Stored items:
^^^^^^^^^^^^^^^^

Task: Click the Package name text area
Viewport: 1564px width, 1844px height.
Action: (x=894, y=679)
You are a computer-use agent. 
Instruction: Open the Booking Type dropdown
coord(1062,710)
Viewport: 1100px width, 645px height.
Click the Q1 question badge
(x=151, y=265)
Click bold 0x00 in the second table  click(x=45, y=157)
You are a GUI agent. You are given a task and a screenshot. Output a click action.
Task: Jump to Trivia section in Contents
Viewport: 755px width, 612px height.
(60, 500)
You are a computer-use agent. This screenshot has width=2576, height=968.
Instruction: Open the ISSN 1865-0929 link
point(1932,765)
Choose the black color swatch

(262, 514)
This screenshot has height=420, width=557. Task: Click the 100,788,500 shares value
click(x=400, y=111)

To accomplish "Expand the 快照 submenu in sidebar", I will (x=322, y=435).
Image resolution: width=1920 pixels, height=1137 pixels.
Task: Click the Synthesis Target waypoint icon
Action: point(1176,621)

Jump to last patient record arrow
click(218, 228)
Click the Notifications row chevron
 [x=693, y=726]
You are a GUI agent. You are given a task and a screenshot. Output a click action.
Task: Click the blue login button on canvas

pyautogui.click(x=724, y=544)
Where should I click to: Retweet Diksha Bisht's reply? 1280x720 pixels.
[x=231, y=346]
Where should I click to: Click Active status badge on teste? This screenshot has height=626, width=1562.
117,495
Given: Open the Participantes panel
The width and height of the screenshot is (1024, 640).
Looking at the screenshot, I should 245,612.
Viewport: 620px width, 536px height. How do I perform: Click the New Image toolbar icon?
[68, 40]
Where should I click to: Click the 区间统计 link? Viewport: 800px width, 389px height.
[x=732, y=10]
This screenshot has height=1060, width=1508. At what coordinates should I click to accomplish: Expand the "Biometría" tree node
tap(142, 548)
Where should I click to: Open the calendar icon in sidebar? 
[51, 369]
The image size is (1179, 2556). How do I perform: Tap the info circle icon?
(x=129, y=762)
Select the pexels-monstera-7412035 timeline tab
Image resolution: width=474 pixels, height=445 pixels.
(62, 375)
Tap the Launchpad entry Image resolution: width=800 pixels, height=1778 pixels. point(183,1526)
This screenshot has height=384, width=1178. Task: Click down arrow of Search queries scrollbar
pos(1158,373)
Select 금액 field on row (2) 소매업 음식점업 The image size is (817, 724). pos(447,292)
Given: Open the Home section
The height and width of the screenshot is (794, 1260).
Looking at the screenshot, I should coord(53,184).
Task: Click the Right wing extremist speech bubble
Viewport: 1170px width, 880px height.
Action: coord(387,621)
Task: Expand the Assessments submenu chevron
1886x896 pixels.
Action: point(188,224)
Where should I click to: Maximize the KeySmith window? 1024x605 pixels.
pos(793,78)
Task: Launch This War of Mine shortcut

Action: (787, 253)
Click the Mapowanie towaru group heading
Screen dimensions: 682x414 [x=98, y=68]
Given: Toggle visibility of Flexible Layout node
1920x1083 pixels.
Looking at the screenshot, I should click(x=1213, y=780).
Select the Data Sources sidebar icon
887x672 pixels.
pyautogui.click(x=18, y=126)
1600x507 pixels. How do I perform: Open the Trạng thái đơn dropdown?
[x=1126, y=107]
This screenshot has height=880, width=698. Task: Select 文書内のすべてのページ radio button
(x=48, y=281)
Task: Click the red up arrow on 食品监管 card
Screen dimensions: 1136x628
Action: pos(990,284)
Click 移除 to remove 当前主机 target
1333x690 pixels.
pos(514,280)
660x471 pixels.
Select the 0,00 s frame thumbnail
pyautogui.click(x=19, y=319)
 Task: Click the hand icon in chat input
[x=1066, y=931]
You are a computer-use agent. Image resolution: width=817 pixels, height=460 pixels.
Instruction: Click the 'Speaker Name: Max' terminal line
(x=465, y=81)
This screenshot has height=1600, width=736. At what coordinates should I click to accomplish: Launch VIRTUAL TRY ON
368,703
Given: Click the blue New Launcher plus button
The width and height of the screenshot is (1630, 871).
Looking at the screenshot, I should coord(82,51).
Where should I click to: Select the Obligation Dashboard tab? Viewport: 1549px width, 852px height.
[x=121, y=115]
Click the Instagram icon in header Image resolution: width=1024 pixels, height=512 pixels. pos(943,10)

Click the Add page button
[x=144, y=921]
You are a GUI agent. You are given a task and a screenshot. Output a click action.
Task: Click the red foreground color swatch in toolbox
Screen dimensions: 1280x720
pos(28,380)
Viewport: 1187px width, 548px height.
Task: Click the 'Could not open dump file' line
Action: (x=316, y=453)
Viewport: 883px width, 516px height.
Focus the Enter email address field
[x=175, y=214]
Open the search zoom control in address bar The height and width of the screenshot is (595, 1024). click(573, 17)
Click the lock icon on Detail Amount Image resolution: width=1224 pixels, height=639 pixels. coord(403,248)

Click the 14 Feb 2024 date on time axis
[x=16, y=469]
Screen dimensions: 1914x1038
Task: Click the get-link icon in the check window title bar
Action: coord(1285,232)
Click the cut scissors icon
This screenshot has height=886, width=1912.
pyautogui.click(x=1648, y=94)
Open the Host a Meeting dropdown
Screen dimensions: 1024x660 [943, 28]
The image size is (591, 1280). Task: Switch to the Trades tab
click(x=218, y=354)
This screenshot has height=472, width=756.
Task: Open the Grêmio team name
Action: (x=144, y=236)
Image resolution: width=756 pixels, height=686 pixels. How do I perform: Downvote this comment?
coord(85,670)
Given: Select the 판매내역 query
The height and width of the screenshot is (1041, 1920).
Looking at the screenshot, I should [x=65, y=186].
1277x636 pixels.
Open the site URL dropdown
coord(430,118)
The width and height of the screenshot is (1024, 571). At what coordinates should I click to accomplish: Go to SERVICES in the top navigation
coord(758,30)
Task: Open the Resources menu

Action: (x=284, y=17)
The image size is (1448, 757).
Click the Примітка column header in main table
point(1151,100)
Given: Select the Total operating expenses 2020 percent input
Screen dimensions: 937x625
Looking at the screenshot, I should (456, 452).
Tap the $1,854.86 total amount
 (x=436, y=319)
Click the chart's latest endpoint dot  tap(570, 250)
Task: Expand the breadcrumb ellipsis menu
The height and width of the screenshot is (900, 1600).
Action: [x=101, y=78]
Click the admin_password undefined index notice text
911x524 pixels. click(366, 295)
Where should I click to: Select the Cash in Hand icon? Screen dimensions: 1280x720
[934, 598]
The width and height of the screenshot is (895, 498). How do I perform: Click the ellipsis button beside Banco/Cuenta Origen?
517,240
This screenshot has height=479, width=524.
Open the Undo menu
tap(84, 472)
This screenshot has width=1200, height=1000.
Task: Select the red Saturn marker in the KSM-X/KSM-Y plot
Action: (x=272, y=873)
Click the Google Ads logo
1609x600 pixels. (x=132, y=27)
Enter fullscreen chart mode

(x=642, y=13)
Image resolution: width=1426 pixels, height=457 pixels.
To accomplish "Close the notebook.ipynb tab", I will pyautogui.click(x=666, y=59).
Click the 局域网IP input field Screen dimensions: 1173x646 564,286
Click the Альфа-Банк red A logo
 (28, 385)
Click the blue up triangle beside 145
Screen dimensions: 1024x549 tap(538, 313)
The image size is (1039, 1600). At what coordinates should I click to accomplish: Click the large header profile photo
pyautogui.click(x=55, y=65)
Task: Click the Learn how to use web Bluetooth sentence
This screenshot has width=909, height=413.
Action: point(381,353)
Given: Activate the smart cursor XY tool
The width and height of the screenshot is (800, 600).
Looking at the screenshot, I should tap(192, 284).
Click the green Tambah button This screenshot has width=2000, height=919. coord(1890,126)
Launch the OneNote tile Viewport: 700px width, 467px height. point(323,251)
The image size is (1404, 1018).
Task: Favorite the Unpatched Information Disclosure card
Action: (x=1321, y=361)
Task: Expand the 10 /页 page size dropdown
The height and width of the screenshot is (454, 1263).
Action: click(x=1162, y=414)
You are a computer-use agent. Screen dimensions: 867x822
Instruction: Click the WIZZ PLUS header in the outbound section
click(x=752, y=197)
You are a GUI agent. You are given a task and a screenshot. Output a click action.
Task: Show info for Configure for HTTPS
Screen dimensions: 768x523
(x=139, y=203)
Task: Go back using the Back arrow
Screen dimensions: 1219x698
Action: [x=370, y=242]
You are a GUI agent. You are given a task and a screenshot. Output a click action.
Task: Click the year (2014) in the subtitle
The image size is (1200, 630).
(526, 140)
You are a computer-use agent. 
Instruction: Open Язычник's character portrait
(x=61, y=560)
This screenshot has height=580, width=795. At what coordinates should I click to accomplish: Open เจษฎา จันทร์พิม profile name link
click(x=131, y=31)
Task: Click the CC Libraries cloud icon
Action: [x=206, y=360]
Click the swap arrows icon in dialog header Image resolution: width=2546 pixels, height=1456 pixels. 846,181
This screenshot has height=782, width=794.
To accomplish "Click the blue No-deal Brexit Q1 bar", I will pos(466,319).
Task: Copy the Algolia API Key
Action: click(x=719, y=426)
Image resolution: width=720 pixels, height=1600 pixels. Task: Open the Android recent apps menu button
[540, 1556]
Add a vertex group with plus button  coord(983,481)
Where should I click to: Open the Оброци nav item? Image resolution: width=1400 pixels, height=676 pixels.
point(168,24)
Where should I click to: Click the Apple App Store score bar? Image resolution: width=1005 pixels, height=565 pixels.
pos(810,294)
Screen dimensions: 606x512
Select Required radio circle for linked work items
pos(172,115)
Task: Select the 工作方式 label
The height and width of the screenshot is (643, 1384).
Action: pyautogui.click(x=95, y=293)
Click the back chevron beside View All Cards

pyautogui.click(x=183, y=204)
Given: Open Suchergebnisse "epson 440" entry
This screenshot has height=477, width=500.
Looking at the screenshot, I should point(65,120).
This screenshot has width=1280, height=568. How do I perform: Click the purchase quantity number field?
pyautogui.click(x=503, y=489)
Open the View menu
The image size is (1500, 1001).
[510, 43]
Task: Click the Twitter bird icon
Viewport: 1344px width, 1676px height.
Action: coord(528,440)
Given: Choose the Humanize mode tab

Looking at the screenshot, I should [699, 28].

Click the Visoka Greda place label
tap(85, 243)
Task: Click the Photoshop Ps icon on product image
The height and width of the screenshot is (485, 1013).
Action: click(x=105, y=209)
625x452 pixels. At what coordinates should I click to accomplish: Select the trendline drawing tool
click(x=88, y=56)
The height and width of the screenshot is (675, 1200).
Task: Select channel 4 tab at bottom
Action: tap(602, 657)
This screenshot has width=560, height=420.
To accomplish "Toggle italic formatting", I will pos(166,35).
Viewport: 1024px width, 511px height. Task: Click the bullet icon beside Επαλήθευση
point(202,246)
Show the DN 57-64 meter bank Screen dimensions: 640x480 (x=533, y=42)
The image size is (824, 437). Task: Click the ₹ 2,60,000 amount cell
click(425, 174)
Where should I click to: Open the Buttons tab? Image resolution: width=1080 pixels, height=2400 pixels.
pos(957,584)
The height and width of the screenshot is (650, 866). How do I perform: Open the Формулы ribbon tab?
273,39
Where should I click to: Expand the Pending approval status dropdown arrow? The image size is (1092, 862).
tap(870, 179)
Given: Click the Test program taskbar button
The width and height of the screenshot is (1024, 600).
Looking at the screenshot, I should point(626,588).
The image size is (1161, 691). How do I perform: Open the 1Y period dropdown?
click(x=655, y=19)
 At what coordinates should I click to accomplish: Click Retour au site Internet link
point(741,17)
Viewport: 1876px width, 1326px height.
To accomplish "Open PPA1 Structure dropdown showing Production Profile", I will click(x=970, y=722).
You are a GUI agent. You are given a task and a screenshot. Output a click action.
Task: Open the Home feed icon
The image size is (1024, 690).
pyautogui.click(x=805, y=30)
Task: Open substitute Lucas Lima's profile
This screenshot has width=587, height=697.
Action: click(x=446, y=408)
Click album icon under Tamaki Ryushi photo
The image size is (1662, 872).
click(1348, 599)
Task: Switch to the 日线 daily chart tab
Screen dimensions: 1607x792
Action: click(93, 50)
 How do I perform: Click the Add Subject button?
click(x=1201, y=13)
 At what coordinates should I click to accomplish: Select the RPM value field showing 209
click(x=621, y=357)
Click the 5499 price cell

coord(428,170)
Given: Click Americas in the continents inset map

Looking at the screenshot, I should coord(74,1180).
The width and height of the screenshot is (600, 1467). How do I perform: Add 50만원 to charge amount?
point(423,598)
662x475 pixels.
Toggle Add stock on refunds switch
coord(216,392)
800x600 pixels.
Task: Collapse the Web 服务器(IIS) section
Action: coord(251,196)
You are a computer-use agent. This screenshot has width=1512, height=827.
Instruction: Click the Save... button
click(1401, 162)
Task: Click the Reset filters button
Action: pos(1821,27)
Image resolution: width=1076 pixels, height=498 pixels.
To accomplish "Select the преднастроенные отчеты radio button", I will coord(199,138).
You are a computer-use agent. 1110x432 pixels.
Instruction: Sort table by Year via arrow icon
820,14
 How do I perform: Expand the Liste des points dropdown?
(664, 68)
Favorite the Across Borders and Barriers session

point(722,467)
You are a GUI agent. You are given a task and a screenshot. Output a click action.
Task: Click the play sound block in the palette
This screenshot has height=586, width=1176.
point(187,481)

^^^^^^^^^^^^^^^^

INSTRUCTIONS FOR THE TASK: Having output the line that contains "Click bold 0x00", stop. Every line before it, back to the first line of the data, must be reproduced exactly.

WORKED SOLUTION:
Task: Click the Package name text area
Viewport: 1564px width, 1844px height.
Action: (x=894, y=679)
You are a computer-use agent. 
Instruction: Open the Booking Type dropdown
coord(1062,710)
Viewport: 1100px width, 645px height.
Click the Q1 question badge
(x=151, y=265)
Click bold 0x00 in the second table  click(x=45, y=157)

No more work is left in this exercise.